In case you’re wondering, Hand and Danca don’t just talk the talk — each regularly practices mindfulness. Danca says her ability to be mindful benefits her patients as well as herself. When she goes into an exam room with a patient, “they can feel that I’m there with them,” she says. “I’m not back with the patient I saw before them or worried about the person I’m going to see after them or [wondering if I am] going to get to lunch on time. When I can bring my full presence to the exam room with that patient, that’s where the gold is for me.”

How do I do it?

The Buddhists of ancient times might not have envisioned this (then again, who knows), but today’s approaches to mindfulness via yoga run the gamut, from gentle yoga to athletic yoga and yoga with beer. Somewhat ironically, you can even enlist mindfulness help from electronic reminders and programs.

Some of the newer twists on yoga, such as laughing yoga or moving through yoga poses while bunnies or baby goats hop nearby (or on your back) sound great for relieving stress, but some question how effective they are as paths to mindfulness. Certainly such approaches are a world away from what we think of as traditional, quiet meditation.

“But you can make any activity mindful,” says Mary A. Danca, MD, an OB/GYN at Concord Hospital Family Health Center. “You can make brushing your teeth mindful.

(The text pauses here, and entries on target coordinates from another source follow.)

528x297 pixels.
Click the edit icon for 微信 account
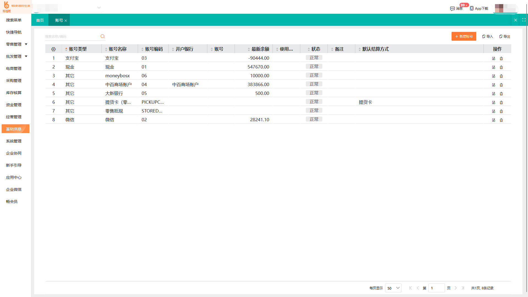494,119
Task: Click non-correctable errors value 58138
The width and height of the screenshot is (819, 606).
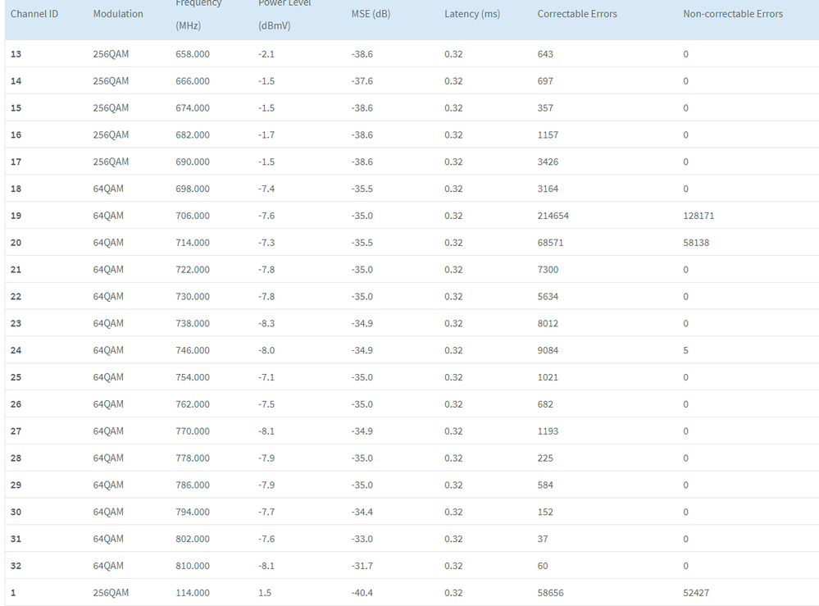Action: [x=696, y=243]
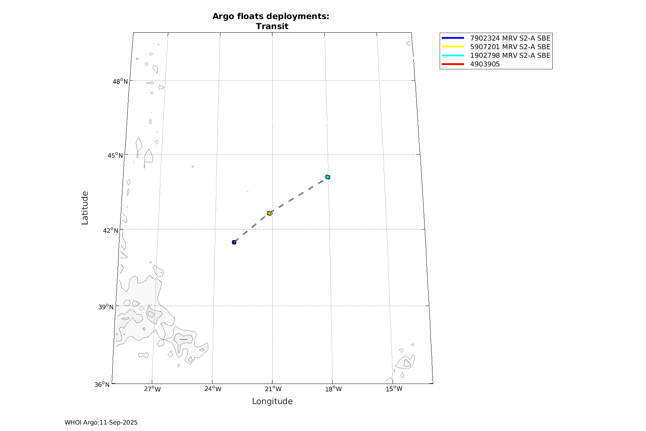Select the blue line swatch in legend
The height and width of the screenshot is (431, 646).
tap(453, 38)
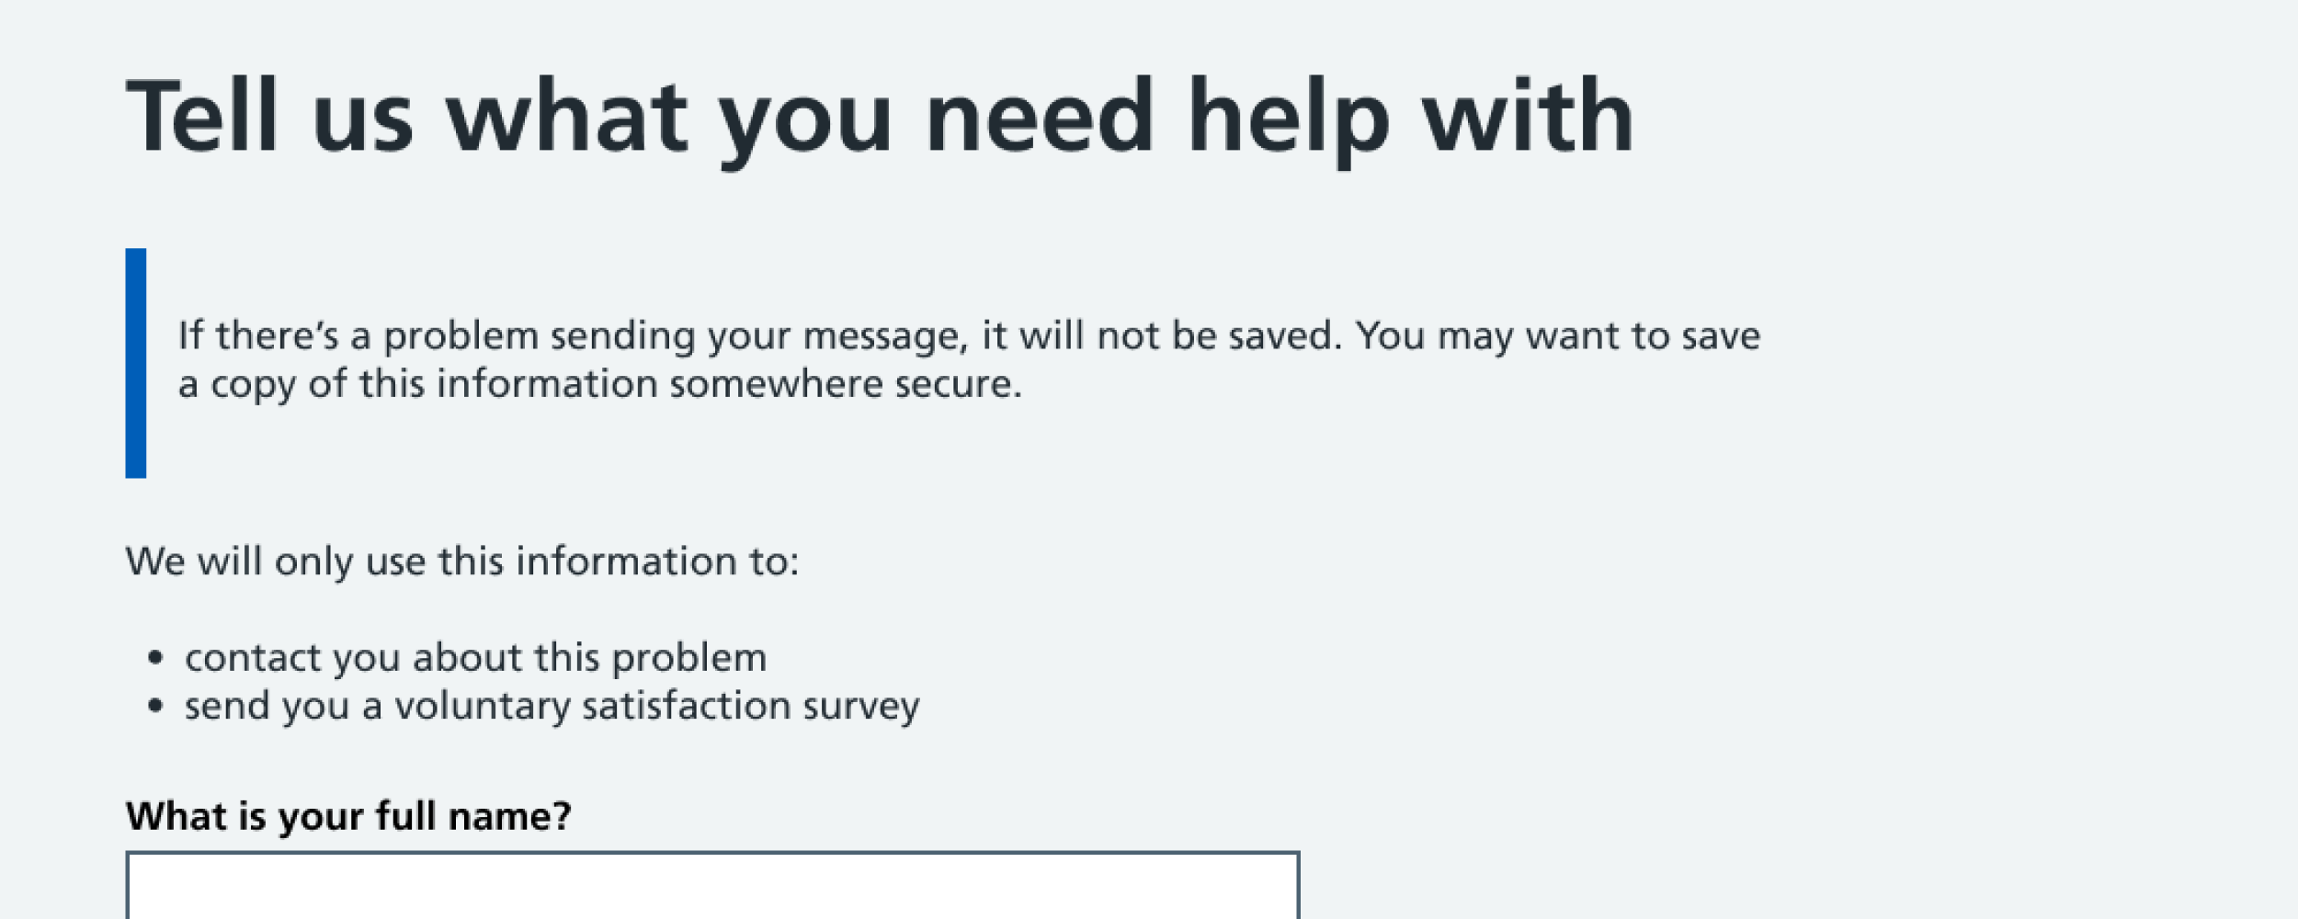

It’s a matter of focusing on what’s happening right now. If you can just focus on the feeling and the fun and the laughter of having the goat on you, that’s fine. If you’re so excited about it, you feel you’ve got to text your friend … then you’re kind of losing focus.”

Regardless of the specific method you use to practice mindfulness, give yourself time to get the hang of intently focusing the brain. “Everybody gets a little frustrated because they think they have to sit and meditate for 20 minutes,” says Matthew M. Hand, DO, a pediatric nephrologist and integrative medicine specialist at Elliot Hospital, “and quite honestly, for most people, that’s, if not impossible, really hard to do.” Beginners might want to start, Hand says, with a daily three-minute mindfulness session, gradually increasing to 10 minutes of mindfulness practice per day.

Helpfully, many of the available apps that can guide you through mindfulness practice are designed so that users don’t have to commit to long mindfulness sessions if they don’t want to. “They help teach you how to meditate in very short little chunks,” Danca says. “You don’t have to be a yogi on a mountain for hours and hours of meditation to get a benefit.”

With practice, mindfulness can become a habit that stays with you throughout each day. If that seems like an impossible goal, remember that “we know how to be mindful,” Danca says. “I’ll bet you have a hobby or a liking or a child or a pet that you can be completely there for at times when you are nowhere else [mentally] but with that activity or that person. That’s mindfulness.